EXCERTO:
—————
Foi também Silva Cardoso que dinamizou a esquadra de SA Pumas e introduziu os B26 que estavam em Alverca há vários anos, mas que por imposições burocráticas, ou técnicas
, não voavam.
B26 na BA9
Este bombardeiro, totalmente diferente do PV2, tinha o coquepit de acesso exterior. A tripulação era constituída por três elementos; piloto, co-piloto e mecânico, que atrás dos primeiros num assento que mais parecia de motorizada. Tinha o trem de aterragem contrário ao PV2, ou seja atrás, e uma autonomia considerável. Não sei como o Gen. Cardoso estava habilitado para pilotar esta aeronave, mas foi ele que lançou o nosso comandante de PV2 Ten. Godinho, que pediu transferência para Luanda para estar junto da família.
Cerimónia de despedida do Gen.Bettencourt Rodrigues

A organização do comando do Exército na ZML também mexeu com o que tinha estado em vigor, ao tempo o Gen. Bettencourt Rodrigues. O seu novo comandante, o Gen Hipólito, dito falcão, que eu acrescento sem garras, tinha sido braço direito do Gen. Kaúlza de Arriaga de triste memória, mas ficou ligado á FAP quando foi SEA, ao criar as tropas paraquedistas inspiradas na formação francesa na Argélia e daí o aparecimento dos Nord-Atlas. Foram os dois os arquitectos da operação "Nó Górdio", que apesar dos pesados meios envolvidos, não resolveu nada e foi o início da guerra a todo o Moçambique, com a criação de nova frente de combates em Tete.
AB7 - Tete


No AB7-Tete houveram flagelações e mortes, apesar de ali estar estacionada uma esquadrilha de Fiats. O inimigo tornou-se mais agressivo e audaz, estando a infligir baixas consideráveis na nossa tropa regular. A quantidade de minas anti-pessoais e anti-viaturas limitavam drasticamente o movimento de pessoal e viaturas, e a sua saída dos aquartelamentos, ou povoações. Dois aviões rodesianos Hunter foram abatidos. Este estado de sufoco originou a operação dos comandos mais vergonhosa da nossa estadia em África, em Wiriyamu, relatada por missionários espanhóis, o inglês Adrian Hastings e outros.
Os nossos generais não aprenderam nada. Em 1966 na Guiné, ao tempo do Gen. Arnaldo Schulz, foi empreendida uma operação de grande envergadura na ilha de Como, tendo mobilizado os três ramos das FA e todos os meios bélicos disponíveis. Resultado a ilha ficou deserta, no entanto mal as nossas tropas voltaram as costas, o IN saiu dos seus refúgios e ficou mais forte. A ilha passou a ser o QG de Nino Vieira !
—————
DADOS FORNECIDOS:

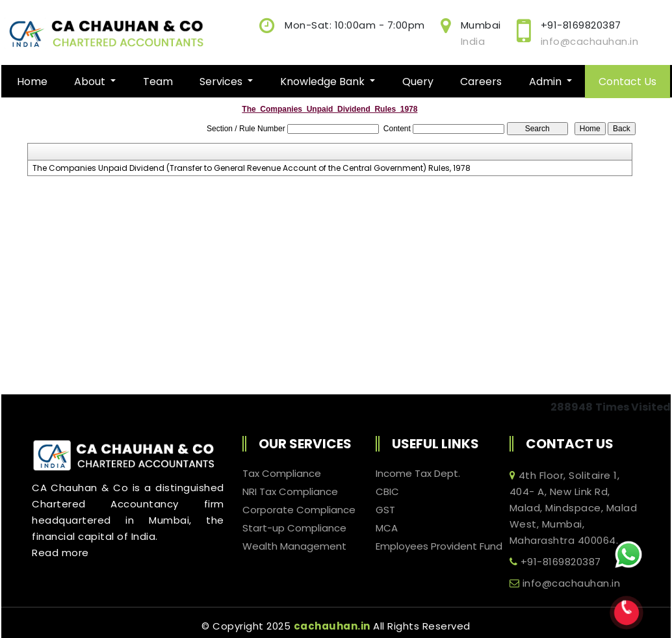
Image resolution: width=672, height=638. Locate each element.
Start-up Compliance (294, 528)
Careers (481, 81)
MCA (387, 528)
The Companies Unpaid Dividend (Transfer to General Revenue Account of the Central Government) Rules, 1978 (252, 168)
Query (418, 81)
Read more (60, 552)
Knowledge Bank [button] (324, 81)
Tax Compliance (281, 474)
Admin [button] (547, 81)
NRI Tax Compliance (290, 492)
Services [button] (222, 81)
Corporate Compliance (299, 510)
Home (32, 81)
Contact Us (627, 81)
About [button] (91, 81)
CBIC (387, 492)
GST (385, 510)
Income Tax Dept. (418, 474)
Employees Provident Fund (439, 546)
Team (158, 81)
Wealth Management (294, 546)
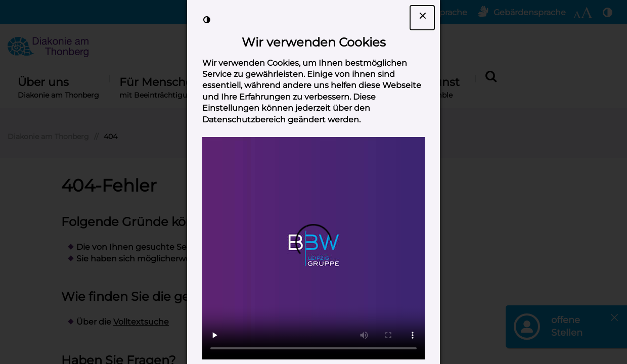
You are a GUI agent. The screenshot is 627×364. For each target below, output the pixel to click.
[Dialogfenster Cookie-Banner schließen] (422, 18)
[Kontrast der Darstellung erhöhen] (207, 20)
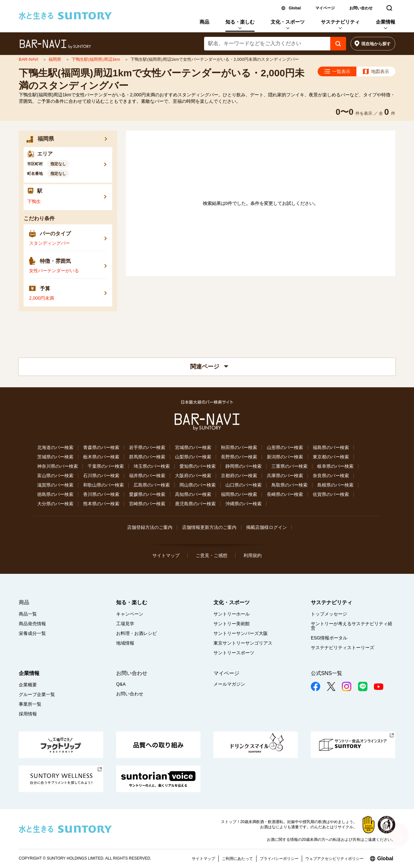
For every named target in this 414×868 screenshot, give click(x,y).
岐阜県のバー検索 (335, 466)
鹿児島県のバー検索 (195, 503)
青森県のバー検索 (101, 447)
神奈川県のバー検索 (57, 466)
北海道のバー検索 (55, 447)
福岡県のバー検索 (239, 494)
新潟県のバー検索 (285, 457)
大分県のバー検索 (55, 503)
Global (295, 8)
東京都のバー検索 (331, 457)
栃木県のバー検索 (101, 457)
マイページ (325, 8)
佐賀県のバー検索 (331, 494)
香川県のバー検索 (101, 494)
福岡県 (55, 59)
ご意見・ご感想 (211, 555)
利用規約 (253, 555)
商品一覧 (28, 614)
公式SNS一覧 (326, 673)
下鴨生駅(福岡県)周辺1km (96, 59)
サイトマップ (166, 555)
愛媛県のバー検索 (147, 494)
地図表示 (380, 71)
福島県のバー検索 (331, 447)
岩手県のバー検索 (147, 447)
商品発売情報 (32, 623)
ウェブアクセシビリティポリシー (334, 859)
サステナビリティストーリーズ (343, 647)
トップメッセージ (329, 614)
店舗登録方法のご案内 (150, 527)
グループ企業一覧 (37, 694)
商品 (204, 22)
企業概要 (28, 685)
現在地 (376, 44)
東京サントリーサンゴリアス (243, 643)
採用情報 (28, 714)
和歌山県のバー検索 (104, 485)
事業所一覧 (30, 704)
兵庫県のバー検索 (285, 475)
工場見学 (125, 623)
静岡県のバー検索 (243, 466)
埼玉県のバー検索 (152, 466)
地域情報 (125, 643)
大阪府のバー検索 (193, 475)
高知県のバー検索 (193, 494)
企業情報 (385, 22)
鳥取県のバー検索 (289, 485)
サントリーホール (232, 614)
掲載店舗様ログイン (266, 527)
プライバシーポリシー (279, 859)
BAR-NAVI (29, 59)
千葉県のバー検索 (106, 466)
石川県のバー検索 (101, 475)
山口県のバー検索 (243, 485)
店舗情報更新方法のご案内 (209, 527)
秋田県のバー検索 (239, 447)
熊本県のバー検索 (101, 503)
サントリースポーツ (234, 653)
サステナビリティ (340, 22)
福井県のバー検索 (147, 475)
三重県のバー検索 (289, 466)
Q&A (121, 684)
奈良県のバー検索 (331, 475)
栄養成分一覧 (32, 633)
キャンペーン (129, 614)
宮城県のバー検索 (193, 447)
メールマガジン (229, 684)
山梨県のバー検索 (193, 457)
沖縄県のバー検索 (243, 503)
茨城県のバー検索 (55, 457)
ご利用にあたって (237, 859)
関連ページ (209, 367)
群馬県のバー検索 (147, 457)
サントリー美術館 (232, 623)
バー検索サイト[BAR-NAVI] (55, 44)
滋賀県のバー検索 (55, 485)
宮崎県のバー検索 (147, 503)
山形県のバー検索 (285, 447)
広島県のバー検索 (152, 485)
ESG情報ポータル (329, 638)
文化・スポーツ (288, 22)
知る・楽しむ (240, 22)
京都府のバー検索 (239, 475)
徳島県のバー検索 (55, 494)
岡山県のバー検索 (198, 485)
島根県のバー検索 (335, 485)
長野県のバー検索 (239, 457)
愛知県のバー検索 (198, 466)
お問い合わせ (361, 8)
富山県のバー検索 (55, 475)
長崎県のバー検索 (285, 494)
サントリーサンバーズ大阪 (240, 633)
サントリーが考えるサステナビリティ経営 (352, 626)
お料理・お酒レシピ (136, 633)
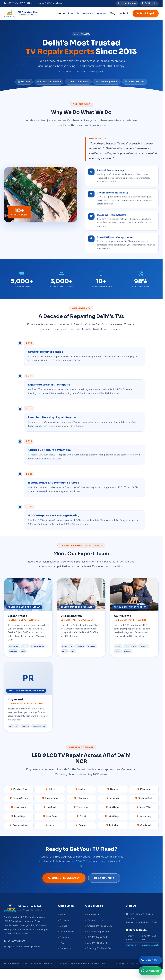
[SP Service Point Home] (22, 13)
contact (123, 13)
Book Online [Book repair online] (104, 878)
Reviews (64, 937)
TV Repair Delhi (95, 920)
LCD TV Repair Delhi (97, 943)
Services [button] (87, 13)
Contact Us (66, 948)
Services (64, 920)
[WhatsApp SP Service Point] (150, 971)
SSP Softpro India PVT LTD (91, 964)
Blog (112, 13)
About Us (73, 13)
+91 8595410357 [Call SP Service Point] (14, 941)
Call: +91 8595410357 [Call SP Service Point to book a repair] (64, 878)
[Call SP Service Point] (150, 960)
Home (61, 13)
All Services (93, 915)
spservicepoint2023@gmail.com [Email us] (45, 3)
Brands (63, 926)
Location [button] (101, 13)
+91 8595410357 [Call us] (14, 3)
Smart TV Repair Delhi (98, 931)
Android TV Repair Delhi (99, 926)
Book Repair (146, 13)
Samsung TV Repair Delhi (100, 948)
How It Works (67, 931)
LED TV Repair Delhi (97, 937)
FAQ (62, 943)
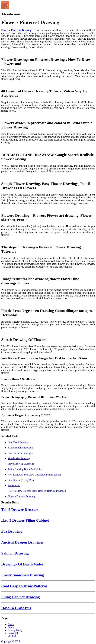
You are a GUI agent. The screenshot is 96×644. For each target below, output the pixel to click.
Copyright (13, 633)
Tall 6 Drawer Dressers (20, 510)
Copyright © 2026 (10, 641)
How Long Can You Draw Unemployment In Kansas (34, 474)
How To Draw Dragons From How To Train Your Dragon (37, 491)
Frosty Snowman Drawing (22, 575)
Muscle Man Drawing (18, 458)
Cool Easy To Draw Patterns (24, 586)
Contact (11, 627)
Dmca (10, 624)
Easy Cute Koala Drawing (21, 464)
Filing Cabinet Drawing (20, 597)
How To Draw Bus (16, 608)
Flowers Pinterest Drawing (16, 30)
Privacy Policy (15, 630)
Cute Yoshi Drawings (18, 442)
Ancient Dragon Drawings (22, 542)
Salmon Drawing (15, 553)
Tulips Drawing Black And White (24, 469)
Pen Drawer (13, 485)
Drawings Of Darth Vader (22, 564)
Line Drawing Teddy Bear (21, 480)
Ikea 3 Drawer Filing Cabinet (25, 520)
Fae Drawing (12, 531)
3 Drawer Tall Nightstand (20, 448)
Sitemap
—————
AÇÕES REQUERIDAS:
a: Cite o trecho do excerto compreendido entre "No AB7-Tete houveram" e "Hastings e outros.", inclusive.
b: Nos registos, reproduza as linhas situadas entre a que contém "All Services (93, 915)" e a que contém "FAQ (62, 943)", inclusive, trocando "Delhi" por "Mumbai" e mantendo todo o resto inalterado.
Os registos não têm qualquer relação com o excerto.

AS RESPOSTAS:
a:
No AB7-Tete houveram flagelações e mortes, apesar de ali estar estacionada uma esquadrilha de Fiats. O inimigo tornou-se mais agressivo e audaz, estando a infligir baixas consideráveis na nossa tropa regular. A quantidade de minas anti-pessoais e anti-viaturas limitavam drasticamente o movimento de pessoal e viaturas, e a sua saída dos aquartelamentos, ou povoações. Dois aviões rodesianos Hunter foram abatidos. Este estado de sufoco originou a operação dos comandos mais vergonhosa da nossa estadia em África, em Wiriyamu, relatada por missionários espanhóis, o inglês Adrian Hastings e outros.

b:
All Services (93, 915)
spservicepoint2023@gmail.com [Email us] (45, 3)
Brands (63, 926)
Location [button] (101, 13)
+91 8595410357 [Call us] (14, 3)
Smart TV Repair Mumbai (98, 931)
Android TV Repair Mumbai (99, 926)
Book Repair (146, 13)
Samsung TV Repair Mumbai (100, 948)
How It Works (67, 931)
LED TV Repair Mumbai (97, 937)
FAQ (62, 943)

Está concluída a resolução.